(Beginning of Data records)
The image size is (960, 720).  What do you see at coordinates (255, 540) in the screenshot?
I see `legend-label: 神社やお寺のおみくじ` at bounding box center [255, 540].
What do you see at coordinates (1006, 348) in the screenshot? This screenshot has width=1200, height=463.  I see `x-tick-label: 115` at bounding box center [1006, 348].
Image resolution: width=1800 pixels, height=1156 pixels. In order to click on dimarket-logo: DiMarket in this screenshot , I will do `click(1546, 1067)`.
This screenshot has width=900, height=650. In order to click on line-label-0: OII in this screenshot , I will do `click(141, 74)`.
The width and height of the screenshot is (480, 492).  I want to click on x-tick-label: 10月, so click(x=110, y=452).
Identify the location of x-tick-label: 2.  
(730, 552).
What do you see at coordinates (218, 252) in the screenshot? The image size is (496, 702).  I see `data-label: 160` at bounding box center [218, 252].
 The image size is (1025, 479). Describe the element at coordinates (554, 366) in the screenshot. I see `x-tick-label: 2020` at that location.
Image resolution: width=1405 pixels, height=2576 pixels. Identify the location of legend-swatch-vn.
(End of Data records)
→ Task prompt
Copy out, unchanged, the lines of the material from the one containing "This screenshot has width=900, height=650." through the end of the material, both ends included.

→ Exercise solution
This screenshot has width=900, height=650. In order to click on line-label-0: OII in this screenshot , I will do `click(141, 74)`.
The width and height of the screenshot is (480, 492).  I want to click on x-tick-label: 10月, so click(x=110, y=452).
Identify the location of x-tick-label: 2.  
(730, 552).
What do you see at coordinates (218, 252) in the screenshot? The image size is (496, 702).  I see `data-label: 160` at bounding box center [218, 252].
 The image size is (1025, 479). Describe the element at coordinates (554, 366) in the screenshot. I see `x-tick-label: 2020` at that location.
Image resolution: width=1405 pixels, height=2576 pixels. Identify the location of legend-swatch-vn.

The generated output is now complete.